The “test alternative” policy on most UC campuses cites privileged, non-disabled students as “second glance” at admission, said Almada County Superior Court Judge Brad Seligman, who made the initial injunction in the case of Kavica Smith v. Regiment Was released. University of California on Tuesday.
At the same time, he said, the “second form” would disallow less privileged students and students with disabilities who are unable to access the test. Therefore, the conclusion is to perform all tests simultaneously.
But the judge’s decision went even further on Monday, prohibiting the consideration of the marks of the students who still chose him to submit.
In a statement, a spokesperson at the University of California said it “disagreed with the court’s decision.”
“An injunction may interfere with the university’s efforts to implement an appropriate and comprehensive admissions policies and to attract students of diverse backgrounds and experiences and their ability,” the spokesperson said.
The UC system said it is considering further legal action in the case, and pointed to an increase in low-income and first-generation college-student admissions for the fall of 2020.
SAT and ACT did not immediately respond to CNN’s requests for comment.

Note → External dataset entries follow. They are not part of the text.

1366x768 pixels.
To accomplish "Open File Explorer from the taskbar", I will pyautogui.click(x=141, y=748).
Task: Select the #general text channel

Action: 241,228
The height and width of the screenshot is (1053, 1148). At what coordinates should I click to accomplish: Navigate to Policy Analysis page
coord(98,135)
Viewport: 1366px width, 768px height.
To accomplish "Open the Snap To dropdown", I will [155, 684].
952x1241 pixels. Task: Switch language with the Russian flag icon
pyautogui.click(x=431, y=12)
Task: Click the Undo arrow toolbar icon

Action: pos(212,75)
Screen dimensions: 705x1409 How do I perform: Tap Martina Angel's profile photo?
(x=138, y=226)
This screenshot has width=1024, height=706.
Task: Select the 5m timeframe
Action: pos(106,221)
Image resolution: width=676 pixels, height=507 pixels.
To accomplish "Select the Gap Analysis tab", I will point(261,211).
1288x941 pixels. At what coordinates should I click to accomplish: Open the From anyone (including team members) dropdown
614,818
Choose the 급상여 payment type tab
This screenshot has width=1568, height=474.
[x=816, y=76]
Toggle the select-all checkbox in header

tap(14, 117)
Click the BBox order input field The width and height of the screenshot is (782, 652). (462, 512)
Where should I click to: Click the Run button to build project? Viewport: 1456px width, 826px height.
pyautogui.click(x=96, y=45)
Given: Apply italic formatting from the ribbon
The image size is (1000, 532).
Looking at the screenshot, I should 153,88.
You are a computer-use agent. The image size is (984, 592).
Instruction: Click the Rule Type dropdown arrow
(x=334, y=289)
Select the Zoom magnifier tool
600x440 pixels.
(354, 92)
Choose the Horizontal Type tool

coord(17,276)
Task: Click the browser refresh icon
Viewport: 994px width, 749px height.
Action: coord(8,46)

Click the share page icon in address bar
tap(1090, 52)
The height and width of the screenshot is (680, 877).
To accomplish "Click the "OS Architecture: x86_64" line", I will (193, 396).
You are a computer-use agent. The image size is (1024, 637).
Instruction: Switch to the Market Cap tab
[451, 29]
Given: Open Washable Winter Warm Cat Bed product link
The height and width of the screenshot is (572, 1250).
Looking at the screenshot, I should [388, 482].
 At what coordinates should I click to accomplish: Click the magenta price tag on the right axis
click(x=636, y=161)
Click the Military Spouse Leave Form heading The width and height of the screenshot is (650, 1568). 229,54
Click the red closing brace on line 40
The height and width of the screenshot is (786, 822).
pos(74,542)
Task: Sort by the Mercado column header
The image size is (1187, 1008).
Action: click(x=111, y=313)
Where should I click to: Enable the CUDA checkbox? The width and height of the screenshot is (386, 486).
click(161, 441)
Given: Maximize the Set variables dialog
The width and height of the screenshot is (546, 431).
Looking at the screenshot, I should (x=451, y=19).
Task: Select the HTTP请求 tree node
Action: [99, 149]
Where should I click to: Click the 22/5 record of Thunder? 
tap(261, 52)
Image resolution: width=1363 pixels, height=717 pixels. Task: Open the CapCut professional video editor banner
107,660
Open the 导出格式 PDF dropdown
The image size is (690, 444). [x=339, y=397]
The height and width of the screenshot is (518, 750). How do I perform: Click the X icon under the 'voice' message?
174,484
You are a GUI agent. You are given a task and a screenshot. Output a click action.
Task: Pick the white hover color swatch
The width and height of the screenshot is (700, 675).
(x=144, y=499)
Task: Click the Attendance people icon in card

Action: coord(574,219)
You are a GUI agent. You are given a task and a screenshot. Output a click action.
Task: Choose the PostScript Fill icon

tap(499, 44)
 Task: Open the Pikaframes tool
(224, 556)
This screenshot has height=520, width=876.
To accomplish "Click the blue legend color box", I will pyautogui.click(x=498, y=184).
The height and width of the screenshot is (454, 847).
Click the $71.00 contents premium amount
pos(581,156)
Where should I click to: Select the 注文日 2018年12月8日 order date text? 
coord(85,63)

The plaintiff in Kavika Smith. The University of California Regents has five individual students and six organizations: College Access Plan, Little Manila Rising, Dolores Huerta Foundation, College Seekers, Sugar for Affirmative Action, and Community Aviation.
As the largest university system in the country, the governance of UC is monumental. Many students and advocates insisted on the removal of these necessary standardized tests, arguing that they do not really reflect a student’s academic ability.
Research has repeatedly proven that students from wealthier families score higher on the SAT and ACT than students in low-income families.
Alicia Lee of CNN contributed to this report.